[Entries taken from a collection]
»»

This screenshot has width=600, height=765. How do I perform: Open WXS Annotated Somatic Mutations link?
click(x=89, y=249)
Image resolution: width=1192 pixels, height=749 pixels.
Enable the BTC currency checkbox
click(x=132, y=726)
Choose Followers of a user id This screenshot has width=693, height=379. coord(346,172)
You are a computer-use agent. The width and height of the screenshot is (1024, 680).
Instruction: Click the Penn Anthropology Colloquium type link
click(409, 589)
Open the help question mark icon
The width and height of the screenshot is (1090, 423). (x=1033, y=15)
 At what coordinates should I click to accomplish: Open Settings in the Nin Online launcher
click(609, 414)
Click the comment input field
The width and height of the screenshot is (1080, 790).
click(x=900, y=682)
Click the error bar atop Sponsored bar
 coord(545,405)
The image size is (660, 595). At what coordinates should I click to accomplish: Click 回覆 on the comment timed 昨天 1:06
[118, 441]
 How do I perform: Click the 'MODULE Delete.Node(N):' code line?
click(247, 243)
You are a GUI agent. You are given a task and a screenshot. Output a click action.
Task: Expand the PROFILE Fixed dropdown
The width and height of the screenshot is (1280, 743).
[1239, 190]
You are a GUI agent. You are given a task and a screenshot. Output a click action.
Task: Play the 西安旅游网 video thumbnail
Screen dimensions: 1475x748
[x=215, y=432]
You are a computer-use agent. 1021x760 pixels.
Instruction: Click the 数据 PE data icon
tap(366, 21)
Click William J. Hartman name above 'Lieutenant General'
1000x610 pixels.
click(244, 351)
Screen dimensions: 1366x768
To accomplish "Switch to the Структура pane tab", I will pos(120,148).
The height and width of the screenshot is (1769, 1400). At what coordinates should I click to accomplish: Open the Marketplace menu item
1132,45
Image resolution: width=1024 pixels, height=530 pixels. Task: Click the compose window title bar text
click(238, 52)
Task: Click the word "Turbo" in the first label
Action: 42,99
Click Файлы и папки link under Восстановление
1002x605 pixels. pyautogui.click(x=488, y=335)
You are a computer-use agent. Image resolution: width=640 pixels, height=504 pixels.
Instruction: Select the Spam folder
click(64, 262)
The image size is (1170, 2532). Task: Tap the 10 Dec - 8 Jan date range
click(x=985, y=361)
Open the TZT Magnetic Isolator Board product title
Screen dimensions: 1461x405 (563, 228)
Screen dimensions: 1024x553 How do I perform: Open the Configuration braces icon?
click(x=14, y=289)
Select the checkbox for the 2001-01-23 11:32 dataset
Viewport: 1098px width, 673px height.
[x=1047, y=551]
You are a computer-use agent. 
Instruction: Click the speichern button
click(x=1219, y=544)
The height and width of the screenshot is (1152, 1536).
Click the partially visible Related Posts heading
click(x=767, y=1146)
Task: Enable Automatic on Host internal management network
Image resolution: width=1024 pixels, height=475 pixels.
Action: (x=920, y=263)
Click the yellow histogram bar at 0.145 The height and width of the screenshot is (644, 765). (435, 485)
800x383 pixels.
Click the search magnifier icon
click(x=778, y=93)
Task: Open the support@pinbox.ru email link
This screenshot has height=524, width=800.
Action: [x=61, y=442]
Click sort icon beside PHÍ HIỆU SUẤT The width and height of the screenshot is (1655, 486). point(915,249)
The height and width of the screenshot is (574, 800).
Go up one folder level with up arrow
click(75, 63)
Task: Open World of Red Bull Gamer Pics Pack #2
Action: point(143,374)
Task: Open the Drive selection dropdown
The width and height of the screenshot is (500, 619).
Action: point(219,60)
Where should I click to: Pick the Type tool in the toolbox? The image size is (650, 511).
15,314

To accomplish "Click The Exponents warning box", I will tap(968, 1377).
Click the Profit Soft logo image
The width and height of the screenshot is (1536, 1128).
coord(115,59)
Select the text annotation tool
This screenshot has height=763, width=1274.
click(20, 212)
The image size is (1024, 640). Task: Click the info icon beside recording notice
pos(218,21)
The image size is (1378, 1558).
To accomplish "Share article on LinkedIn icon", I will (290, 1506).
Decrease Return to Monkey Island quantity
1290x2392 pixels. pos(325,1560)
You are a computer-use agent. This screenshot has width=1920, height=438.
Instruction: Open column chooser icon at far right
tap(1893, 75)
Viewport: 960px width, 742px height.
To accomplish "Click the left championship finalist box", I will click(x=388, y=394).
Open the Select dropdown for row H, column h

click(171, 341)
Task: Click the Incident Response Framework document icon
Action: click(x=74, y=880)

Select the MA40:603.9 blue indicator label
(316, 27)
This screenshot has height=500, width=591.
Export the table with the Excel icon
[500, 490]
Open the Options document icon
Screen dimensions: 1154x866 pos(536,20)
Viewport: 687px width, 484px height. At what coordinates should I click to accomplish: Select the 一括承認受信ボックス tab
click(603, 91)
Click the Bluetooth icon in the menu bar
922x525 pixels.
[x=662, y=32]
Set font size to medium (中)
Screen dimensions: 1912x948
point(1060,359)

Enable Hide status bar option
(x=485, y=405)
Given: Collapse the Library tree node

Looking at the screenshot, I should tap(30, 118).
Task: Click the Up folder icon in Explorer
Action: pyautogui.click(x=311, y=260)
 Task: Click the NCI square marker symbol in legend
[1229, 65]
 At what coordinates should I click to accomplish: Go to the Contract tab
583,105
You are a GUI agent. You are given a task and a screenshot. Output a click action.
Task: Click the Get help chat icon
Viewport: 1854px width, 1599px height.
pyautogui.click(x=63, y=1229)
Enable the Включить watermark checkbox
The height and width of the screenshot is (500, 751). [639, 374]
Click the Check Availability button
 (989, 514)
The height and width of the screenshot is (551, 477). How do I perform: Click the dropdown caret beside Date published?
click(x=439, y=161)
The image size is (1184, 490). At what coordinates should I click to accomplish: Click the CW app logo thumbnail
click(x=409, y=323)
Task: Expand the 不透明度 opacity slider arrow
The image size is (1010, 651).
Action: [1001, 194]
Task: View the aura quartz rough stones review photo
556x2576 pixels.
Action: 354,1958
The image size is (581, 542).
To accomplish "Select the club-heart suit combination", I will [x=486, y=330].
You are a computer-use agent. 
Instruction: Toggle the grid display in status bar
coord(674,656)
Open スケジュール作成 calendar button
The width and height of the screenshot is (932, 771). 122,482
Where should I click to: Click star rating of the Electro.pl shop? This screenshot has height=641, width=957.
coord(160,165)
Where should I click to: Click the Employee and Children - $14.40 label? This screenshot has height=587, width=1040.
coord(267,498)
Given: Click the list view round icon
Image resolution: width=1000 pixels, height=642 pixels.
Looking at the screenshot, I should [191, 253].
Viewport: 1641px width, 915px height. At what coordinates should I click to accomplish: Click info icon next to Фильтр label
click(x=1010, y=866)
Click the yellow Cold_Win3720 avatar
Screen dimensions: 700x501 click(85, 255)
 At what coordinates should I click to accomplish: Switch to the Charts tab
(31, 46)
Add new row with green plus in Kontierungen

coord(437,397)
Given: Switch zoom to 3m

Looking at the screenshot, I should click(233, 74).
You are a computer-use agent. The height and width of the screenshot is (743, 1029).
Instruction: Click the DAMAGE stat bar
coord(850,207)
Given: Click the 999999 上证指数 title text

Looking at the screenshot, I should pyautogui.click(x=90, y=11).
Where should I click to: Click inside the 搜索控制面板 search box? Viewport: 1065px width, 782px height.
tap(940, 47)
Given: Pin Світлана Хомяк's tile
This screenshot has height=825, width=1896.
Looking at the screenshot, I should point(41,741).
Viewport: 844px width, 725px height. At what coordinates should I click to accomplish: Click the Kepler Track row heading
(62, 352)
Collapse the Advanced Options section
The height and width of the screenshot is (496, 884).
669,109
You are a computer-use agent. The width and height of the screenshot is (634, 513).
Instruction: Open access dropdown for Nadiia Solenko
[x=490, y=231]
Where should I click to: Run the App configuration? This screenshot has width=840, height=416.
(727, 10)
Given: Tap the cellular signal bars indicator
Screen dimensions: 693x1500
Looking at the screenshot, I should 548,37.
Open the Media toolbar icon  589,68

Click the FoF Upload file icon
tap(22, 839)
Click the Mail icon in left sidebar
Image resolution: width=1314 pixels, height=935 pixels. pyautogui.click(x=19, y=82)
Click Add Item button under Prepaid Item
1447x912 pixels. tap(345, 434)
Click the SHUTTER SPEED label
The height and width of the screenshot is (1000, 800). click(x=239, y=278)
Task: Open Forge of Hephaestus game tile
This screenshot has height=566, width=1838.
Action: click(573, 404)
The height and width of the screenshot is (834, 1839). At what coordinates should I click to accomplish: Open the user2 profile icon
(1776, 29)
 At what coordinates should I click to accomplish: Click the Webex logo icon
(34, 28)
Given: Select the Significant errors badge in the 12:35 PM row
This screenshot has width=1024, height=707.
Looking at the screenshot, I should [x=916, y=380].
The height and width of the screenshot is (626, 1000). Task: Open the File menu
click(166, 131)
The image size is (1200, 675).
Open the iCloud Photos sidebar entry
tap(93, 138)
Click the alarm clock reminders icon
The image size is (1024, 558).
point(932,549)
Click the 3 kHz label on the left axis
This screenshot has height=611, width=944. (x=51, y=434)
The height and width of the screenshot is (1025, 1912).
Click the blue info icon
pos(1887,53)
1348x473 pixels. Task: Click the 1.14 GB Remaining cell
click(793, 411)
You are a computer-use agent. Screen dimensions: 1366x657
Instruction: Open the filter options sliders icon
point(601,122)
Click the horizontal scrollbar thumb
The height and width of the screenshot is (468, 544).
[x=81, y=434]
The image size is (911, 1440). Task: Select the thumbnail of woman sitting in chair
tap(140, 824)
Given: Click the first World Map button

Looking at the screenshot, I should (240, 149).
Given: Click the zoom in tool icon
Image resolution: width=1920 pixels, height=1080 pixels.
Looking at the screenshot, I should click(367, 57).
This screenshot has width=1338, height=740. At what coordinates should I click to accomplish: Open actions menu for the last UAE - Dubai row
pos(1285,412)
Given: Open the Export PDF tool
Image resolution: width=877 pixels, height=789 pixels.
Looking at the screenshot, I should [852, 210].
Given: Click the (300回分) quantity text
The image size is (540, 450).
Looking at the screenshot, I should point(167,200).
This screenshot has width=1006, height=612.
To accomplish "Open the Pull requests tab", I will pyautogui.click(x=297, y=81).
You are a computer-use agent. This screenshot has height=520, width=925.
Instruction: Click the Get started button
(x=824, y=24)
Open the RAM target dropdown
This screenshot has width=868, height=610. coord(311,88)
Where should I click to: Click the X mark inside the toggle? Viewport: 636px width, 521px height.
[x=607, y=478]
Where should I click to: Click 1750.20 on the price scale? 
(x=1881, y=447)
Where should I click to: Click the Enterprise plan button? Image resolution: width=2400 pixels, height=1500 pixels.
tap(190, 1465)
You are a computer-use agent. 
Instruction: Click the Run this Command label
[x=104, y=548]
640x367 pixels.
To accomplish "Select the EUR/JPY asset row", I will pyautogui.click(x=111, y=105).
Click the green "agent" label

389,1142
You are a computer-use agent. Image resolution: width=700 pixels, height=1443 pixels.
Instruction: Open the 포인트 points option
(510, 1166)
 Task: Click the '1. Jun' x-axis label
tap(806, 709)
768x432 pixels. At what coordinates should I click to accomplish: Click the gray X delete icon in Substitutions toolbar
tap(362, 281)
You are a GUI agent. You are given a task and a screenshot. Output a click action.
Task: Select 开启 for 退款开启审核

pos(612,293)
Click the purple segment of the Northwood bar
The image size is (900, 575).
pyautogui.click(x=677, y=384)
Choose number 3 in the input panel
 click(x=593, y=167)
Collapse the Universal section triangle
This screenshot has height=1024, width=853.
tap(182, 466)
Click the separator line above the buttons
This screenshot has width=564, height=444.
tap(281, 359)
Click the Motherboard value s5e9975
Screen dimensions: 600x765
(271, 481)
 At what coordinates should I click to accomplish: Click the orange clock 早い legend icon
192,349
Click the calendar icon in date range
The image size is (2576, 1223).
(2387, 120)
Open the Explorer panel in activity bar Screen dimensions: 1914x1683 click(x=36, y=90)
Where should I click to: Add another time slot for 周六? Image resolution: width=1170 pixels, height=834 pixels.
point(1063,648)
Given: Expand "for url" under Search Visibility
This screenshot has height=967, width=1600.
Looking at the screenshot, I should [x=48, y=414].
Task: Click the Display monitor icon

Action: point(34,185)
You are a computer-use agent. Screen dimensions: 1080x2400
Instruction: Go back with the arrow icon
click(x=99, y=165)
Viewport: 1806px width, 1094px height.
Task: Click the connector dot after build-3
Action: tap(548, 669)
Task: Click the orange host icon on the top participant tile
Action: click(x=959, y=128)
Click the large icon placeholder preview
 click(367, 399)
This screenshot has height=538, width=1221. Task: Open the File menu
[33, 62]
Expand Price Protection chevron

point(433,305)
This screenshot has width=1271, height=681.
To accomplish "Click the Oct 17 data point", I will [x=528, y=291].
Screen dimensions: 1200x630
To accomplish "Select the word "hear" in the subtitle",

««

-- DESCRIPTION OF THE TASK --
Above are the records; from them, give again exactly the lines from the one containing "Viewport: 844px width, 725px" to the one containing "Given: Tap the cellular signal bars indicator", both lines included, and nothing more.

-- WRITTEN ANSWER --
Viewport: 844px width, 725px height. At what coordinates should I click to accomplish: Click the Kepler Track row heading
(62, 352)
Collapse the Advanced Options section
The height and width of the screenshot is (496, 884).
669,109
You are a computer-use agent. The width and height of the screenshot is (634, 513).
Instruction: Open access dropdown for Nadiia Solenko
[x=490, y=231]
Where should I click to: Run the App configuration? This screenshot has width=840, height=416.
(727, 10)
Given: Tap the cellular signal bars indicator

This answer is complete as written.